En outre, les fabricants de pain et de produits de boulangerie, de pâtes et de biscuits, qui utilisent la farine blanche et la farine bise comme ingrédients, ressentent aussi les effets de la réduction des exportations de blé en provenance de Russie et d’Ukraine. Mais les producteurs belges sont également menacés de pénuries d’autres ingrédients, tels que l’huile de lin, le miel et les ovoproduits. Même les emballages tels que les bouteilles et les bocaux en verre risquent eux aussi de se raréfier

Besoin de soutien et de flexibilité

L’enquête menée auprès des membres de Fevia montre que la moitié des entreprises alimentaires belges sont confrontées à une rupture d’approvisionnement et que 70 % d’entre elles ont déjà dû adapter la composition des produits ou devront le faire prochainement. Anthony Botelberge, président de Fevia : « Nos entreprises vont tout faire pour continuer à garantir l’approvisionnement en nourriture, comme elles l’ont fait pendant la pandémie. Nous sommes un secteur résilient, mais dans ces circonstances exceptionnelles, nos entreprises ont besoin de soutien et de flexibilité. »

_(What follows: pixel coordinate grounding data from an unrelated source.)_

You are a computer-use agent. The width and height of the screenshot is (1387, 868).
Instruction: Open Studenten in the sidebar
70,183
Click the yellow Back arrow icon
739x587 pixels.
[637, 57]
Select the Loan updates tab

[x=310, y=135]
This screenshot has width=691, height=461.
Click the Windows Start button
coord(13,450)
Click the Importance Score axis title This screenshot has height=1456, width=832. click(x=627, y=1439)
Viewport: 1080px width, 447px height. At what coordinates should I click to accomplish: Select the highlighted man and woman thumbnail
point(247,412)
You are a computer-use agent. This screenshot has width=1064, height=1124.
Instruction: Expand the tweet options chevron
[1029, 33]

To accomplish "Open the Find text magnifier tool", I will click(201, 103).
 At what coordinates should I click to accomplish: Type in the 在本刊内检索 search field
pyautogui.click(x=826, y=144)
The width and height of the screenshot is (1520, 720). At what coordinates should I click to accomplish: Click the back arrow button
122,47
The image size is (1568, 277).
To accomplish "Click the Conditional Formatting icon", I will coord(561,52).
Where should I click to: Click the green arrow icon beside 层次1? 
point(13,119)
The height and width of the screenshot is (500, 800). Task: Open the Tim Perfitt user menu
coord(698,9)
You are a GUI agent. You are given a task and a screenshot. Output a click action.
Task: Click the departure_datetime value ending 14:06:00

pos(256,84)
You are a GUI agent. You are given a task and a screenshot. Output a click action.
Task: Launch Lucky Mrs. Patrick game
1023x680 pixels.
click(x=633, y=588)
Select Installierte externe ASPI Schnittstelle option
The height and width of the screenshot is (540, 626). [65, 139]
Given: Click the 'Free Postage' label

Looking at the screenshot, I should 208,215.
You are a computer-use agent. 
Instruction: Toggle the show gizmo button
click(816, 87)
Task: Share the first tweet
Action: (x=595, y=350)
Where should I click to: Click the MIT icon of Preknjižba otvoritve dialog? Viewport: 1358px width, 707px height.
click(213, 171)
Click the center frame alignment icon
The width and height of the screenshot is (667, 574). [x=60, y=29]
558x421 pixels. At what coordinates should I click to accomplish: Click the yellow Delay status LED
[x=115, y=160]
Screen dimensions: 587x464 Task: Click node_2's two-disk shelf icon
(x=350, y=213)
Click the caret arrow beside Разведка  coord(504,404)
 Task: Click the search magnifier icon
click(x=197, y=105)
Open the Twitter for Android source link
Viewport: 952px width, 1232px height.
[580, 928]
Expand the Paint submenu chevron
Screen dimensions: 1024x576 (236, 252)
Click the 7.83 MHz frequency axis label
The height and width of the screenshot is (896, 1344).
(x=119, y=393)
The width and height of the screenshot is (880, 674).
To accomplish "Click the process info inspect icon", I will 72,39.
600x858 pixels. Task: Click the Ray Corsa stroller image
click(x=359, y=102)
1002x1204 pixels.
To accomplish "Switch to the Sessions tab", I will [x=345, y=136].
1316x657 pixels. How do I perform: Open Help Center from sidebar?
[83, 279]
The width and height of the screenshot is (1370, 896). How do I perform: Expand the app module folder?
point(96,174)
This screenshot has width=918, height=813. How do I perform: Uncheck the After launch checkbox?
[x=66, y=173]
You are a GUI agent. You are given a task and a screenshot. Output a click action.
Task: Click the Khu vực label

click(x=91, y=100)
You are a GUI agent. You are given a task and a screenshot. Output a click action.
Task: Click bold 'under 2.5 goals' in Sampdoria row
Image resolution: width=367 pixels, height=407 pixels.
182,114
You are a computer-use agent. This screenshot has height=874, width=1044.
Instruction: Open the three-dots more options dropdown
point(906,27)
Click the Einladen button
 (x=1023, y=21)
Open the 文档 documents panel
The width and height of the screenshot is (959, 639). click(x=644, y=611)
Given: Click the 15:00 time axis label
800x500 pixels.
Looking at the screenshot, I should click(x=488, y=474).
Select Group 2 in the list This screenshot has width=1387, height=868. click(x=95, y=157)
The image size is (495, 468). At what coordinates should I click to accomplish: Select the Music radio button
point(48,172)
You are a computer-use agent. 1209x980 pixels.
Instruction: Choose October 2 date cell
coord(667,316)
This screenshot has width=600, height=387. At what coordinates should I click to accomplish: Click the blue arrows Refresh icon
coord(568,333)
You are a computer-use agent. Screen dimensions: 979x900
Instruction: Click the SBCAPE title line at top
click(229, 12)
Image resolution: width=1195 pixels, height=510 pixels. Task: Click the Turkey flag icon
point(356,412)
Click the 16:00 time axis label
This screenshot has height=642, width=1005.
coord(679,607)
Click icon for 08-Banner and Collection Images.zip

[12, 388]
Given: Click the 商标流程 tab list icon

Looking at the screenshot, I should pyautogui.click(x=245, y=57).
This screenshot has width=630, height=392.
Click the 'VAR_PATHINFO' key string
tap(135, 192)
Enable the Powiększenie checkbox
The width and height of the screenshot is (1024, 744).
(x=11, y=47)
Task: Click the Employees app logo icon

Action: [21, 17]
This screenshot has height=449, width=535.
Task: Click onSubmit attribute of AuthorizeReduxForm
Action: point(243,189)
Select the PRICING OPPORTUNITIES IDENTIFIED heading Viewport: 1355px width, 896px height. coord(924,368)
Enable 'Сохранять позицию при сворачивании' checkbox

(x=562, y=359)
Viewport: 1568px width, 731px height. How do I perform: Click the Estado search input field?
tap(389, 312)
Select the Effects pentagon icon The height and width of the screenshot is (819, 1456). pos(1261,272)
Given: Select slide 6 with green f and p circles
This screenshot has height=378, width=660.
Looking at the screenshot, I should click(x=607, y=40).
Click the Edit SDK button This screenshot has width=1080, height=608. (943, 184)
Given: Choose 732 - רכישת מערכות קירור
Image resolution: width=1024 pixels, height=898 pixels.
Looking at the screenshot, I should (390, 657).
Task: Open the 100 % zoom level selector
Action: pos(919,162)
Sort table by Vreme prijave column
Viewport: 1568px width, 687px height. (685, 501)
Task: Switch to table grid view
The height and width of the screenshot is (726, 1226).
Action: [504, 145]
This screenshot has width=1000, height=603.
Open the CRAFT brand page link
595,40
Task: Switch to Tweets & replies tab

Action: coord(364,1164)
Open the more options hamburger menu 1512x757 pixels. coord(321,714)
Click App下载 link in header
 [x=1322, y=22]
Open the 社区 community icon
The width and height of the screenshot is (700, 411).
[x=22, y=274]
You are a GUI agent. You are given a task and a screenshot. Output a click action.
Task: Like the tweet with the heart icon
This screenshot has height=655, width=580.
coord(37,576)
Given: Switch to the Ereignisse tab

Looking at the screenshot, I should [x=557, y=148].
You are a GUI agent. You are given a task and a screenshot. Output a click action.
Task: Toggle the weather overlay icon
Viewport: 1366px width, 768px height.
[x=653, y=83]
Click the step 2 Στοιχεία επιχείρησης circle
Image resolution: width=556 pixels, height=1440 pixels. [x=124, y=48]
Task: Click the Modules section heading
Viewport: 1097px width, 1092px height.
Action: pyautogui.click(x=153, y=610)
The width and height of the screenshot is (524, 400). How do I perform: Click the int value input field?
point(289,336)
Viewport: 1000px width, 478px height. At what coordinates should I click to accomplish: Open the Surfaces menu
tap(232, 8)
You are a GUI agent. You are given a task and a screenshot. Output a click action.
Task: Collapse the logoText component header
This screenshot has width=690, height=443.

Fevia demande aux autorités de déroger temporairement à l’application stricte de la législation sur l’étiquetage. Cela permettra aux entreprises alimentaires d’utiliser rapidement des matières premières et des ingrédients de substitution pour compenser les pénuries, tout en respectant bien sûr la sécurité alimentaire.

« Nous demandons également la compréhension nécessaire de la part des clients de nos entreprises. Nous leur demandons de tenir compte de l’augmentation des coûts et de ne pas imposer de pénalités logistiques lorsque les livraisons ne peuvent pas être effectuées à temps ou sont retardées en raison de pénuries dans l’approvisionnement de nos entreprises. Cette crise est un stress test pour l’ensemble de la chaîne alimentaire. Tous les partenaires de la chaîne le reconnaissent. Dans ces circonstances extrêmement difficiles, nous ne pourrons nous en sortir qu’ensemble ! » conclut Bart Buysse, CEO de Fevia.